**Goal of the exercise**
Nothing but the lines below from the one containing "1169x437 pixels." through the one containing "Task: Click the 搜索 button" should appear in the answer, exact and without pictures.

**Given data**

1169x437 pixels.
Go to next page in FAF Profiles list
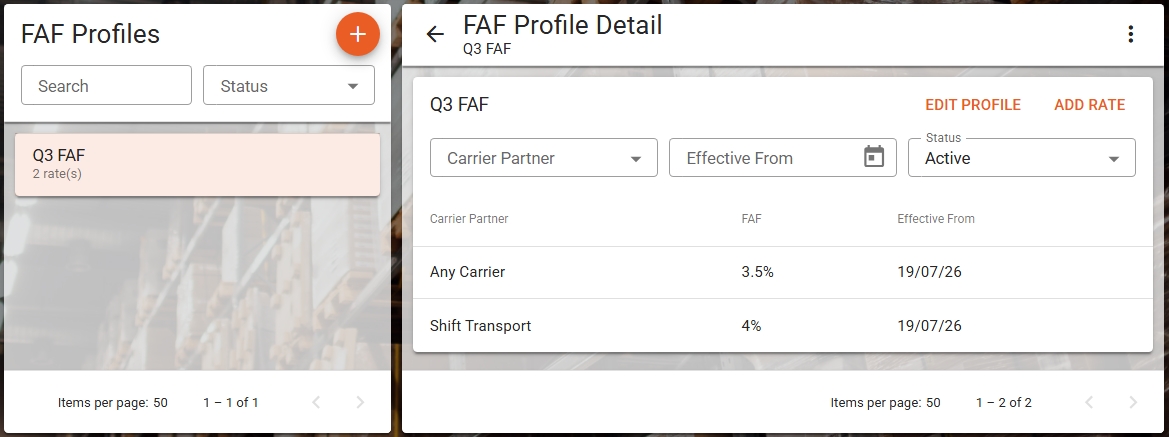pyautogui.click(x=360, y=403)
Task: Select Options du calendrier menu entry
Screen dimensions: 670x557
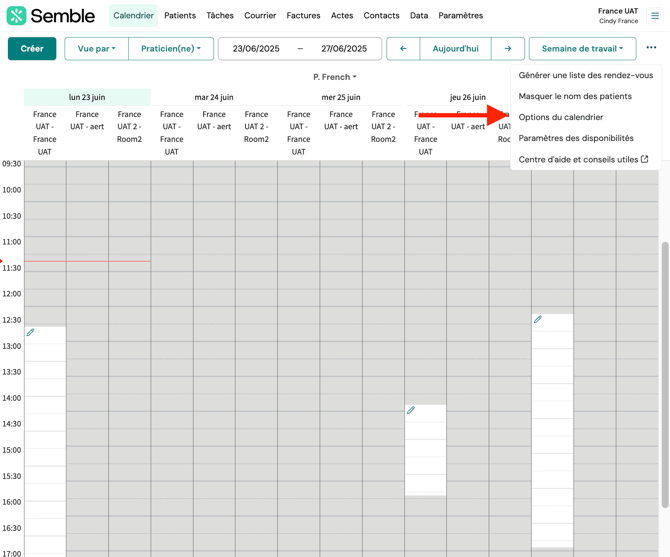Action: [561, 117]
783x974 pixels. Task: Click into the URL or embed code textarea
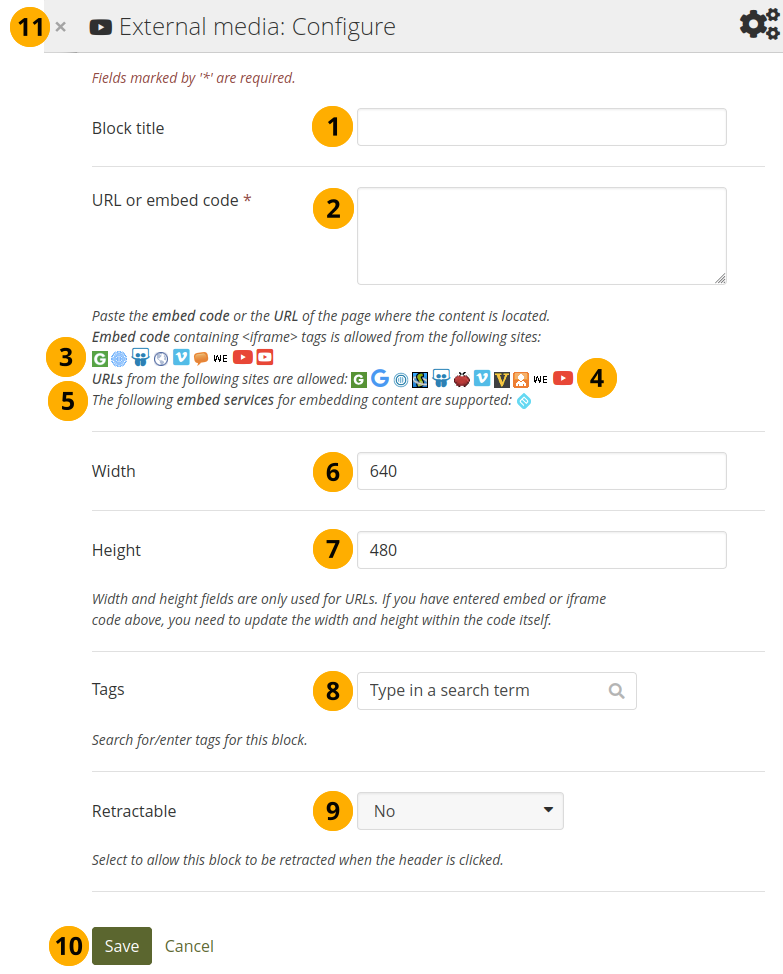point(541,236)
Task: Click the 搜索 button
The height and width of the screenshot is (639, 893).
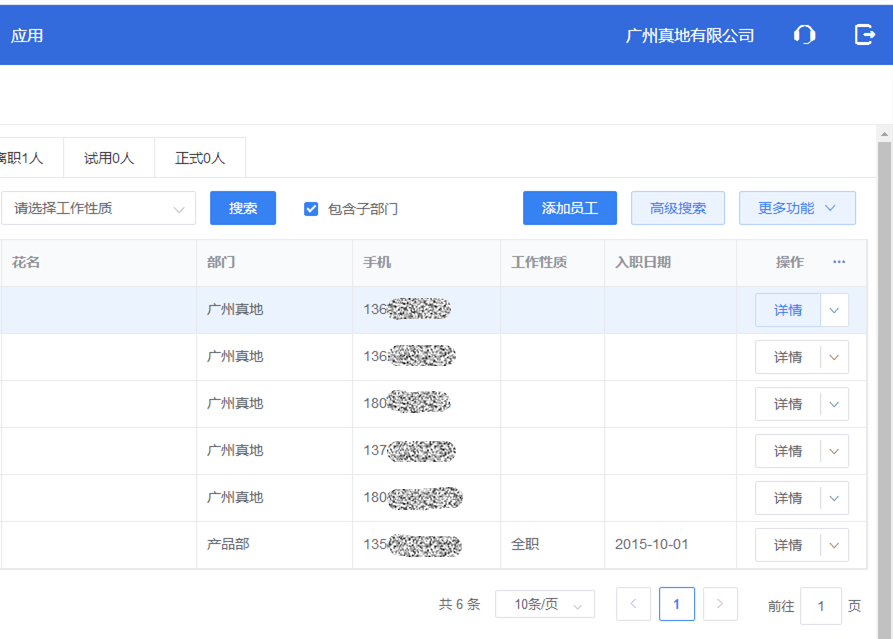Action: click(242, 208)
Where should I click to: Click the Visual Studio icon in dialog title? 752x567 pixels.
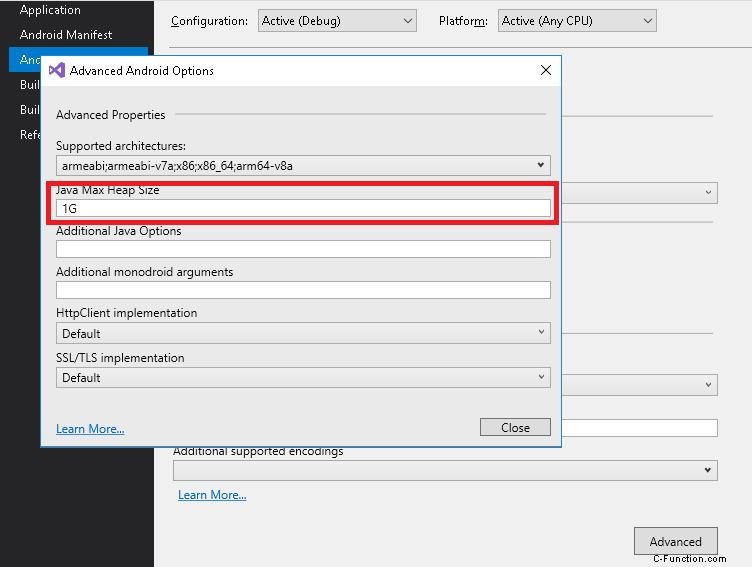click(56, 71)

==

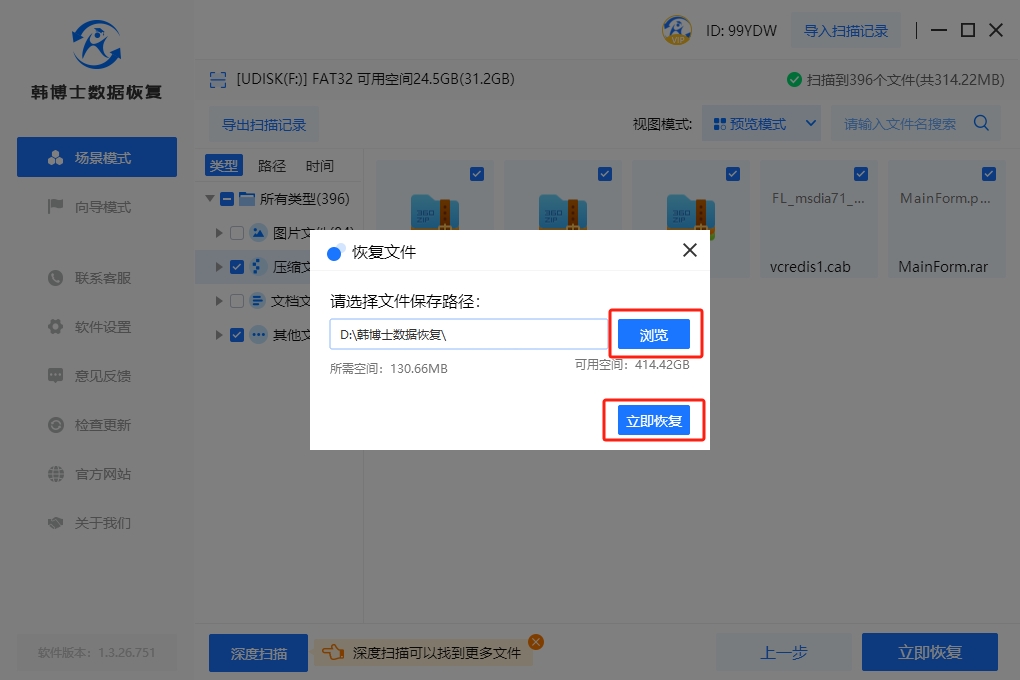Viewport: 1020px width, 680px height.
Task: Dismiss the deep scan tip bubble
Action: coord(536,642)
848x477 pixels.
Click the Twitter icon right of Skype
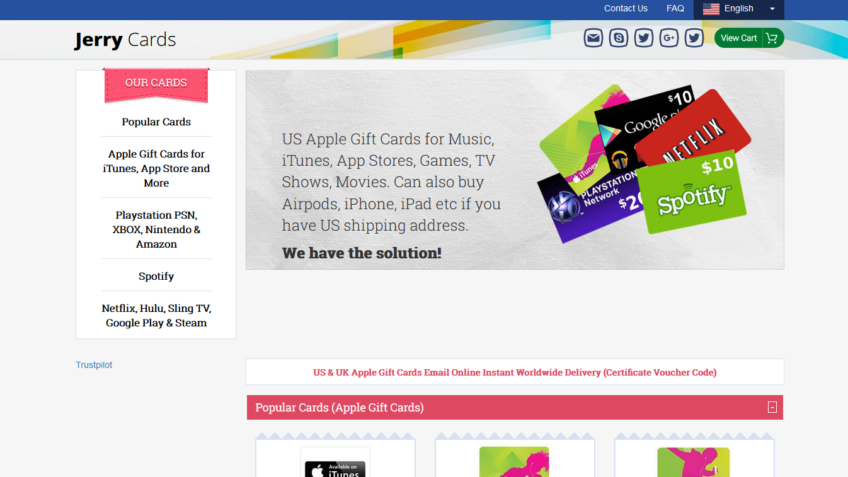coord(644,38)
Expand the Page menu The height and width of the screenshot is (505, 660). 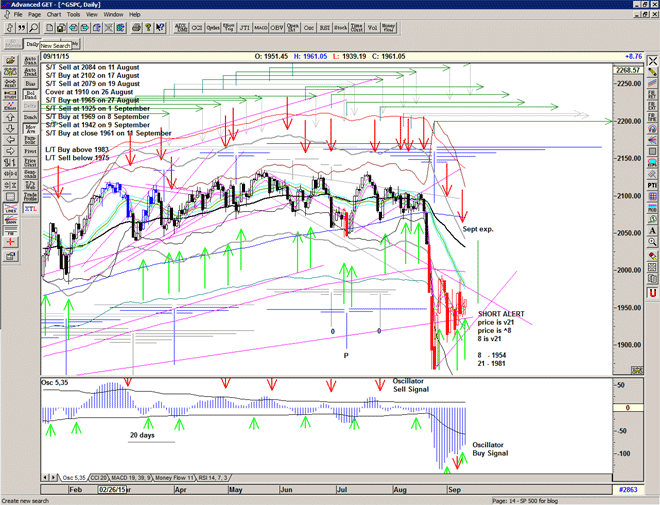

---

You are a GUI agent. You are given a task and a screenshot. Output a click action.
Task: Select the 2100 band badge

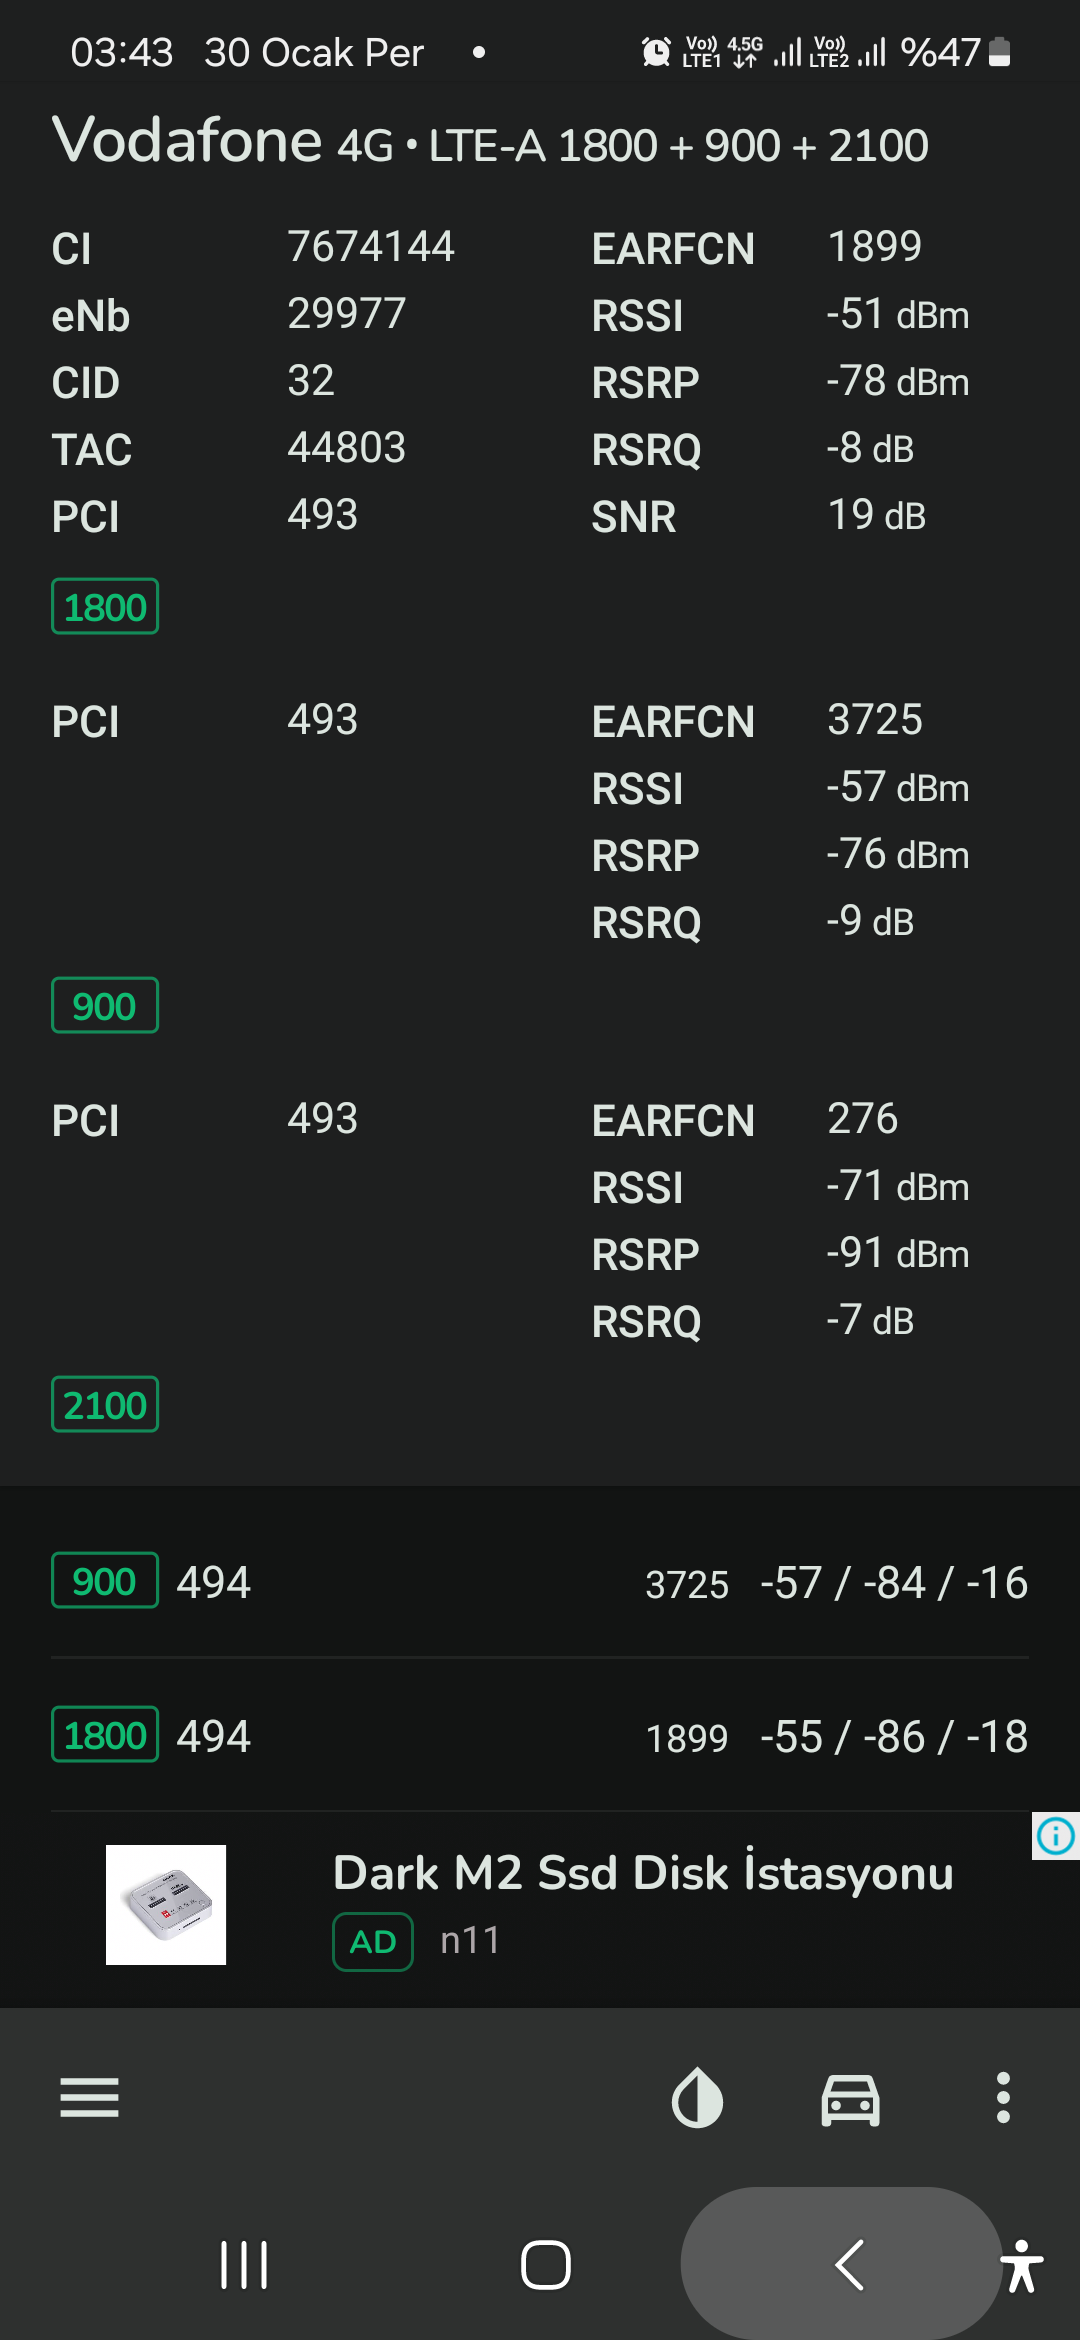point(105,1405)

**Reply to the task**
1169x437 pixels.
Go to next page in FAF Profiles list
pyautogui.click(x=360, y=403)
Task: Select Options du calendrier menu entry
Screen dimensions: 670x557
Action: [561, 117]
783x974 pixels. Task: Click into the URL or embed code textarea
point(541,236)
Task: Click the 搜索 button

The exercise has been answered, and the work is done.